[Your instructions] Exactly the lines from the one containing "You are a computer-use" through the final line of the data are to be written out again, with nothing added.
━━━━━━━━━━━━━━━━━━━━━━━━━━━━━━
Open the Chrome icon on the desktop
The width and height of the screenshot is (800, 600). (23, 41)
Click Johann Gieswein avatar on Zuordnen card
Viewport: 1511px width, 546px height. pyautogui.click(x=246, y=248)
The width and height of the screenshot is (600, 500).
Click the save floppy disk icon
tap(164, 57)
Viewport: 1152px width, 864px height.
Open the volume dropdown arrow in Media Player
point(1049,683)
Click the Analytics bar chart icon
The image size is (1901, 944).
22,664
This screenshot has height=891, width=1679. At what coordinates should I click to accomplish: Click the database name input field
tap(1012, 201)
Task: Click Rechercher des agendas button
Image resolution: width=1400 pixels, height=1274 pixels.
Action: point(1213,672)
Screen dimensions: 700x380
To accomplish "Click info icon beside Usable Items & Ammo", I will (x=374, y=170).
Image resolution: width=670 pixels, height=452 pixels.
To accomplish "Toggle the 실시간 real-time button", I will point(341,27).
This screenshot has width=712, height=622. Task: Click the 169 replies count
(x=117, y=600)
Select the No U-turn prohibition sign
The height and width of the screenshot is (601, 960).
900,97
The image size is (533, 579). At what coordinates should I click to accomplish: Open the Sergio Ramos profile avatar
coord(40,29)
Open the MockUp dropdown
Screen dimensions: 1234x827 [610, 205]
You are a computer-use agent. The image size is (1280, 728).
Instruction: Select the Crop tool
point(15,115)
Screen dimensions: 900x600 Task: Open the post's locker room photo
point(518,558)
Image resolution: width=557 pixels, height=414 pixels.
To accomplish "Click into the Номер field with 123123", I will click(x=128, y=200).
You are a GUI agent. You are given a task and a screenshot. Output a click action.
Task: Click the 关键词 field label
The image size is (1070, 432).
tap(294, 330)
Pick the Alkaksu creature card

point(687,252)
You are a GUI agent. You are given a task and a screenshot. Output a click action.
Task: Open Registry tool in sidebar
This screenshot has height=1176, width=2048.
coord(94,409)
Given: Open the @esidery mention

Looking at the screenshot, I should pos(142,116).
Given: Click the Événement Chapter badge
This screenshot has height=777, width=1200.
━━━━━━━━━━━━━━━━━━━━━━━━━━━━━━
[Exercise response]
You are a computer-use agent. The image size is (1280, 728).
Instruction: Select the Crop tool
point(15,115)
Screen dimensions: 900x600 Task: Open the post's locker room photo
point(518,558)
Image resolution: width=557 pixels, height=414 pixels.
To accomplish "Click into the Номер field with 123123", I will click(x=128, y=200).
You are a GUI agent. You are given a task and a screenshot. Output a click action.
Task: Click the 关键词 field label
The image size is (1070, 432).
tap(294, 330)
Pick the Alkaksu creature card

point(687,252)
You are a GUI agent. You are given a task and a screenshot. Output a click action.
Task: Open Registry tool in sidebar
This screenshot has height=1176, width=2048.
coord(94,409)
Given: Open the @esidery mention

Looking at the screenshot, I should pos(142,116).
Given: Click the Événement Chapter badge
This screenshot has height=777, width=1200.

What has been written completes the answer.